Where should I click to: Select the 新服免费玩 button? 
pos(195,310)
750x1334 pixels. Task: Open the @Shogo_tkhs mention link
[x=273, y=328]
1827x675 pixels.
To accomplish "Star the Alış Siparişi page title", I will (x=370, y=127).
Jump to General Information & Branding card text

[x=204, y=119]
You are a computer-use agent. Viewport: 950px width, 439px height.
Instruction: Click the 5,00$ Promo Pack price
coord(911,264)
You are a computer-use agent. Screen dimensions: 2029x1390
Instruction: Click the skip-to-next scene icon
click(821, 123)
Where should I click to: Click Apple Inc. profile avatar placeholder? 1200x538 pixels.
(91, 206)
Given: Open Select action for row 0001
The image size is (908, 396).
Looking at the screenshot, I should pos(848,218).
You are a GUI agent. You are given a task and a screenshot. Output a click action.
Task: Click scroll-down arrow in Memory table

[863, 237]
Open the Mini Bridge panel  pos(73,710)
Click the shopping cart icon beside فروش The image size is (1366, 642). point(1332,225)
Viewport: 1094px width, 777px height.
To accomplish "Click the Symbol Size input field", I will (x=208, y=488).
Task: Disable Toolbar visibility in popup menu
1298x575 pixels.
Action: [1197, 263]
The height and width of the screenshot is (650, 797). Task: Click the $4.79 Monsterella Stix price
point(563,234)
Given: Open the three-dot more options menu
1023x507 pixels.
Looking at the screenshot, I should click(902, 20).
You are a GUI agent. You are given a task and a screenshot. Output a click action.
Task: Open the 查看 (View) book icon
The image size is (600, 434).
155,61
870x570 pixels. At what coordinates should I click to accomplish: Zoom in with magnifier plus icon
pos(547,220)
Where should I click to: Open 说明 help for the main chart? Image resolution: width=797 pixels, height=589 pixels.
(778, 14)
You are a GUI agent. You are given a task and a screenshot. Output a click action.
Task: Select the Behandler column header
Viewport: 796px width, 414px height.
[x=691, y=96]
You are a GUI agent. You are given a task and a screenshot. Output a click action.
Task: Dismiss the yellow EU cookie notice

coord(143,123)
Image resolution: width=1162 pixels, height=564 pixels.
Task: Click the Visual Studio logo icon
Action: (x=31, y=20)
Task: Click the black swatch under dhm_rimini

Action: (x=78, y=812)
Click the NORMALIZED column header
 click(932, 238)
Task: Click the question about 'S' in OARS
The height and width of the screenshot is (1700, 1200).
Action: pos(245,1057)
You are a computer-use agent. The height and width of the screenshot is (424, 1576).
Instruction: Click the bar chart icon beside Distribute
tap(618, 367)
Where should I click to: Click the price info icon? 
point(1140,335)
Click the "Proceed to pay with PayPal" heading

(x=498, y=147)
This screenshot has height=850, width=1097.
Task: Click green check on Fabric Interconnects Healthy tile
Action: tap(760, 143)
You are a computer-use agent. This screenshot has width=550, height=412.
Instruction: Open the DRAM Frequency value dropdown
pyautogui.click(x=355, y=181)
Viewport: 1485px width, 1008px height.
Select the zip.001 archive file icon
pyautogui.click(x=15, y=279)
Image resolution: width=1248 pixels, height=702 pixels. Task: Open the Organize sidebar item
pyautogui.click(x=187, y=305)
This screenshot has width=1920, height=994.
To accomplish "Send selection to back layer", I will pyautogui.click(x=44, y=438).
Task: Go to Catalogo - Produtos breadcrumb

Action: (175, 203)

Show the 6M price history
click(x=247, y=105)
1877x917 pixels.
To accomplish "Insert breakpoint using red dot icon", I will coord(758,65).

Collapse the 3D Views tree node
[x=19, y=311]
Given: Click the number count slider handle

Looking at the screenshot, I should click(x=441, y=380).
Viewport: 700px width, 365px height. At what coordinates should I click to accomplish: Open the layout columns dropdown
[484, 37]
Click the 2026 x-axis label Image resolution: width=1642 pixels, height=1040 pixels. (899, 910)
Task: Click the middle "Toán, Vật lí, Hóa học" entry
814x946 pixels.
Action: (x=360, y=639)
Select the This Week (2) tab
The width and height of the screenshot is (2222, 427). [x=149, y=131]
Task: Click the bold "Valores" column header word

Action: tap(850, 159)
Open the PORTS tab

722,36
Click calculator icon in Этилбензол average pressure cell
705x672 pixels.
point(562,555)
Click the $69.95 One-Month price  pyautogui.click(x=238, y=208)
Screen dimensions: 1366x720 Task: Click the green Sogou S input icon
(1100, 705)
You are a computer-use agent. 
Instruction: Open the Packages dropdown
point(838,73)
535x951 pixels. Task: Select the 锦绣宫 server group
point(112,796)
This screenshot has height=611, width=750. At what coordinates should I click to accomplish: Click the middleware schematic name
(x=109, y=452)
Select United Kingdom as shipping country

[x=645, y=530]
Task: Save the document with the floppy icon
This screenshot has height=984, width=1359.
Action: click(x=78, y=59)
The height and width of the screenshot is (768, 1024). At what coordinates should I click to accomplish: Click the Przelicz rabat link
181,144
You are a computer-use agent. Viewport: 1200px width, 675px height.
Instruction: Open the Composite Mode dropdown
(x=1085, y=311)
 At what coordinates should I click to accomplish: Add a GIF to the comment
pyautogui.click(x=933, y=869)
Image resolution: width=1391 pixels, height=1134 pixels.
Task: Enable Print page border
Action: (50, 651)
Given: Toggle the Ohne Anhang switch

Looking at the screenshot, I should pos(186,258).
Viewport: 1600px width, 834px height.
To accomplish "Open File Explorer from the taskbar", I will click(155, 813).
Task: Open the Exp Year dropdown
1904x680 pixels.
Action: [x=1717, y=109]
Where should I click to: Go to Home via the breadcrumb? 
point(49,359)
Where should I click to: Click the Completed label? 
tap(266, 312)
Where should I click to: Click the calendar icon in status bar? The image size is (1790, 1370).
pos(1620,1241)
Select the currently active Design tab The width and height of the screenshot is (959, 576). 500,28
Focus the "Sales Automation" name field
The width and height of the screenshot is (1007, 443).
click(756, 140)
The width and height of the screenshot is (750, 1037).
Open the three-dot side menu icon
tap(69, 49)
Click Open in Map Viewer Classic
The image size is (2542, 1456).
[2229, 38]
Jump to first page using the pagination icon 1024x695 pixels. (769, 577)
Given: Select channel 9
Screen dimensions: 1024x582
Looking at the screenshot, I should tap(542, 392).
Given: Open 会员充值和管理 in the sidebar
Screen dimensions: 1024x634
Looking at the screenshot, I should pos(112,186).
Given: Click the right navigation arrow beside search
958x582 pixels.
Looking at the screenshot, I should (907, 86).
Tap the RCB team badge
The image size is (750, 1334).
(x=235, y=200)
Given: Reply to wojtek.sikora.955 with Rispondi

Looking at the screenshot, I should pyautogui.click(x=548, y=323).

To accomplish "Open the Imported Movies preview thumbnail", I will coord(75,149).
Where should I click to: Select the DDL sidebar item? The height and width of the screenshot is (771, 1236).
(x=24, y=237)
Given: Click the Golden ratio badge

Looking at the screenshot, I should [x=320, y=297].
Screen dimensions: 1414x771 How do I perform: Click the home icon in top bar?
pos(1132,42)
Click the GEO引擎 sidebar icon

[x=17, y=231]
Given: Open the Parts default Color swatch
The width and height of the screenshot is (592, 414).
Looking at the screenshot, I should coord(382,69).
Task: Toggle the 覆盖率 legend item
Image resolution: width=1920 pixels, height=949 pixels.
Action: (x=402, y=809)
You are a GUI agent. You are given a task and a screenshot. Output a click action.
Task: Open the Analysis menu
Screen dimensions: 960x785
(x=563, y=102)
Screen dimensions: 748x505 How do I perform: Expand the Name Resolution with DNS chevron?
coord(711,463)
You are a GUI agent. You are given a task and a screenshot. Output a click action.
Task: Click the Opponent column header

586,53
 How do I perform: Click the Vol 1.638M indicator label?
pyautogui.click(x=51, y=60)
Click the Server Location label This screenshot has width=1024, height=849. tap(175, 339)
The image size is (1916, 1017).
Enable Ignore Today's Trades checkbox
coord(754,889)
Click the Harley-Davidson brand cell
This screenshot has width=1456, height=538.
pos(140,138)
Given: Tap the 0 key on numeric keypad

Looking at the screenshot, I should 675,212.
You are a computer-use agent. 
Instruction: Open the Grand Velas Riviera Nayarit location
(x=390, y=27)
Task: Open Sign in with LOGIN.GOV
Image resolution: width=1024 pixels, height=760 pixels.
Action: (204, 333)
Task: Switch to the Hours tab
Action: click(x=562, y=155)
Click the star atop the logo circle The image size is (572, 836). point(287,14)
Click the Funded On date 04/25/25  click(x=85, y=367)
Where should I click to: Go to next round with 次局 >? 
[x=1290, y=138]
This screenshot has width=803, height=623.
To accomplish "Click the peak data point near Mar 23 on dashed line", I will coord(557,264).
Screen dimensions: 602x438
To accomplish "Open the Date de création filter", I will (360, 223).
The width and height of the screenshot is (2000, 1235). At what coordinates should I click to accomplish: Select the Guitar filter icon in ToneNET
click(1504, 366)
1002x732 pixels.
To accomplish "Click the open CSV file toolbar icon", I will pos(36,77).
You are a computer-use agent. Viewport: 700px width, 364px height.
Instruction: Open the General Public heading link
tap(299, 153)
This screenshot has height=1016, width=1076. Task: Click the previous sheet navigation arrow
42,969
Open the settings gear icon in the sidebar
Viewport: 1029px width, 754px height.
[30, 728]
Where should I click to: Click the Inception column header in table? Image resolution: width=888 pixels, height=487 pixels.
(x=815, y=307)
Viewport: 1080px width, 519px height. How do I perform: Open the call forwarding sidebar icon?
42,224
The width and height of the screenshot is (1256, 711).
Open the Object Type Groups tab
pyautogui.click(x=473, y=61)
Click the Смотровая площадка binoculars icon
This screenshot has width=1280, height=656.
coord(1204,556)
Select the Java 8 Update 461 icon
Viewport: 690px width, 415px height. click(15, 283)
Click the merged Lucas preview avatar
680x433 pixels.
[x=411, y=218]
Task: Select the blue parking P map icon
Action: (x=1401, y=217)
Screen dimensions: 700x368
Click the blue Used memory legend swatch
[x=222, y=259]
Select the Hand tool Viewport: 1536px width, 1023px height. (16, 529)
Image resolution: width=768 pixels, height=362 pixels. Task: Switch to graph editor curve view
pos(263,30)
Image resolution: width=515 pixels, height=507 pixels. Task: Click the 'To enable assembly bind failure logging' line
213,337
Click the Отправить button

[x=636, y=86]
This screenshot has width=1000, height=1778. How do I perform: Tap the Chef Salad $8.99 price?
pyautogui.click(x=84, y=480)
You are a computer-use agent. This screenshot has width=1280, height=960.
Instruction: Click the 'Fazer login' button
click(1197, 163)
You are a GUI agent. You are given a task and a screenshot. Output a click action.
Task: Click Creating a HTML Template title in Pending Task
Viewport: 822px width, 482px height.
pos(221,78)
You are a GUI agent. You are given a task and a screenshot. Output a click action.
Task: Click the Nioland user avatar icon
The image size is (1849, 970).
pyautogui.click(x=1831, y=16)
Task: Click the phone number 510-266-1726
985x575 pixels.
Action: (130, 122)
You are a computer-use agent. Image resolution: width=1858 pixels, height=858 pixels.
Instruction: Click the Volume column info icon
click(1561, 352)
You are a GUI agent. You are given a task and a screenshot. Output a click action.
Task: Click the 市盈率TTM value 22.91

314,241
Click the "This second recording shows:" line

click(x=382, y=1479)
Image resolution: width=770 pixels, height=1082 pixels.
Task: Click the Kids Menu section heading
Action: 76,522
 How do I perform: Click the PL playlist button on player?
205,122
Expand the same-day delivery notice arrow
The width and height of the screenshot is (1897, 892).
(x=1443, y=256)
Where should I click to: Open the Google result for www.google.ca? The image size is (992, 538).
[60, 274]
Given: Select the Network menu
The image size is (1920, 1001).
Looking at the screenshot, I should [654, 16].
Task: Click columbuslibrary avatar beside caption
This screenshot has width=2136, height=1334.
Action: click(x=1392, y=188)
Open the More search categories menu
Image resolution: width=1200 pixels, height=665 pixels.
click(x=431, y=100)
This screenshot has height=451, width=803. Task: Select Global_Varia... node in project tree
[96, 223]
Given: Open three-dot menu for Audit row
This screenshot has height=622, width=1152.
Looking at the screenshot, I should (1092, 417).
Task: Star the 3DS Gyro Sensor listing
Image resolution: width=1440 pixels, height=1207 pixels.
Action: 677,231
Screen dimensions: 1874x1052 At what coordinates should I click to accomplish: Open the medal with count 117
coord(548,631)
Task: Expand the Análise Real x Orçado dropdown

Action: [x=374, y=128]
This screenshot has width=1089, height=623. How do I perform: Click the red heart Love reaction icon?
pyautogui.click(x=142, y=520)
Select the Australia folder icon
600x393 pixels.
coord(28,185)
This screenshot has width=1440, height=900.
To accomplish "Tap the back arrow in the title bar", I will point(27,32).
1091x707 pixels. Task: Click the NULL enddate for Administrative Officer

__________________________________________________

**Goal of the exercise:**
Could you write out only the lines of the listing above from the one that contains "This screenshot has width=2136, height=1334." through its final line, exactly and inclusive?

**Solution to this problem:**
This screenshot has width=2136, height=1334.
Action: click(x=1392, y=188)
Open the More search categories menu
Image resolution: width=1200 pixels, height=665 pixels.
click(x=431, y=100)
This screenshot has height=451, width=803. Task: Select Global_Varia... node in project tree
[96, 223]
Given: Open three-dot menu for Audit row
This screenshot has height=622, width=1152.
Looking at the screenshot, I should (1092, 417).
Task: Star the 3DS Gyro Sensor listing
Image resolution: width=1440 pixels, height=1207 pixels.
Action: 677,231
Screen dimensions: 1874x1052 At what coordinates should I click to accomplish: Open the medal with count 117
coord(548,631)
Task: Expand the Análise Real x Orçado dropdown

Action: [x=374, y=128]
This screenshot has width=1089, height=623. How do I perform: Click the red heart Love reaction icon?
pyautogui.click(x=142, y=520)
Select the Australia folder icon
600x393 pixels.
coord(28,185)
This screenshot has width=1440, height=900.
To accomplish "Tap the back arrow in the title bar", I will point(27,32).
1091x707 pixels. Task: Click the NULL enddate for Administrative Officer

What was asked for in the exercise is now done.